When using the unstable fn_traits and unboxed_closures features, the following code doesn't compile:

fn call_fn<F: FnOnce(usize) -> usize>(f: F) {
    f(0);
}

struct Identity;

impl FnOnce<(usize)> for Identity {
    type Output = usize;

    extern "rust-call" fn call_once(self, (n): (usize)) -> usize {
        n
    }
}

fn main() {
    call_fn(Identity);
}

The error message implies that the impl FnOnce isn't implementing what we intend it to implement:

error[E0277]: expected a `std::ops::FnOnce<(usize,)>` closure, found `Identity`
  --> src/main.rs:19:5
   |
19 |     call_fn(Identity);
   |     ^^^^^^^ expected an `FnOnce<(usize,)>` closure, found `Identity`
   |
   = help: the trait `std::ops::FnOnce<(usize,)>` is not implemented for `Identity`
note: required by `call_fn`
  --> src/main.rs:4:1
   |
4  | fn call_fn<F: FnOnce(usize) -> usize>(f: F) {
   | ^^^^^^^^^^^^^^^^^^^^^^^^^^^^^^^^^^^^^^^^^^^

However, this code (where (usize) is replaced by (usize,) and similarly for the other tuples in the impl FnOnce block) does compile:

impl FnOnce<(usize,)> for Identity {
    type Output = usize;

    extern "rust-call" fn call_once(self, (n,): (usize,)) -> usize {
        n
    }
}

Why is that? Why does the trailing comma matter?

Because if it didn't, you wouldn't be able to parenthesise expressions or types without making them tuples.

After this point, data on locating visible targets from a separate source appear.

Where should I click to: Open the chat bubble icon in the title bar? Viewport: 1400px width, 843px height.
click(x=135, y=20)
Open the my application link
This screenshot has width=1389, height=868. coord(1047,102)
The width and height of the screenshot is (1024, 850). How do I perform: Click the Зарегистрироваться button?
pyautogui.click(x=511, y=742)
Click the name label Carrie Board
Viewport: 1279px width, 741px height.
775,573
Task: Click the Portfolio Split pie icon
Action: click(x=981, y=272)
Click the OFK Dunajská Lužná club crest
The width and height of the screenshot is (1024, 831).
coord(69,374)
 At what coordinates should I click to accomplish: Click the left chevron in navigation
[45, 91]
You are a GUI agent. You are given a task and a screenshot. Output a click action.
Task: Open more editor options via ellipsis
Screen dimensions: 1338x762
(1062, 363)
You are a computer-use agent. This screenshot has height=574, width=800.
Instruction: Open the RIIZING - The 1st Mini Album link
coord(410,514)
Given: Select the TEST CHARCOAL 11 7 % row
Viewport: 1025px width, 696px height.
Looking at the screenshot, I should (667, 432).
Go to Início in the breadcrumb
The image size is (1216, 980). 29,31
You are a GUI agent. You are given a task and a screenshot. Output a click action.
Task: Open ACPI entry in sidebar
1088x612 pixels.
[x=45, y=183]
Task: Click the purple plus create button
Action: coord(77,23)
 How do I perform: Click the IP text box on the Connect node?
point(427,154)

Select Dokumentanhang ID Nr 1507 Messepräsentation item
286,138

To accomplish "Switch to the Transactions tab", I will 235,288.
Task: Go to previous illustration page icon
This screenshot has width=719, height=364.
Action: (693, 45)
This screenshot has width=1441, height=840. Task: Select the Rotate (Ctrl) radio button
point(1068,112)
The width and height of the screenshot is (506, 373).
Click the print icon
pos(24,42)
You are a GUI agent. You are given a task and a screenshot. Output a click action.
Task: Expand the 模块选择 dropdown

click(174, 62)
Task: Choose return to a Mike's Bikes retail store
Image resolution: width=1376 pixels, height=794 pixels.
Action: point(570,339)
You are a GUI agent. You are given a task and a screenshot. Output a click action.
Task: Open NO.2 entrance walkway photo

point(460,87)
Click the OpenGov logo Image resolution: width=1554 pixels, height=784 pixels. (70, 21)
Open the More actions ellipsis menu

yes, because scalars are an essentially different type from one-element tuples in Rust

and function arguments are represented as a tuple in the Fn traits

I didn't realize that was also true for types. But it definitely looks that way - e.g., fn foo(a: (usize)) is equivalent to fn foo(a: usize) (playground).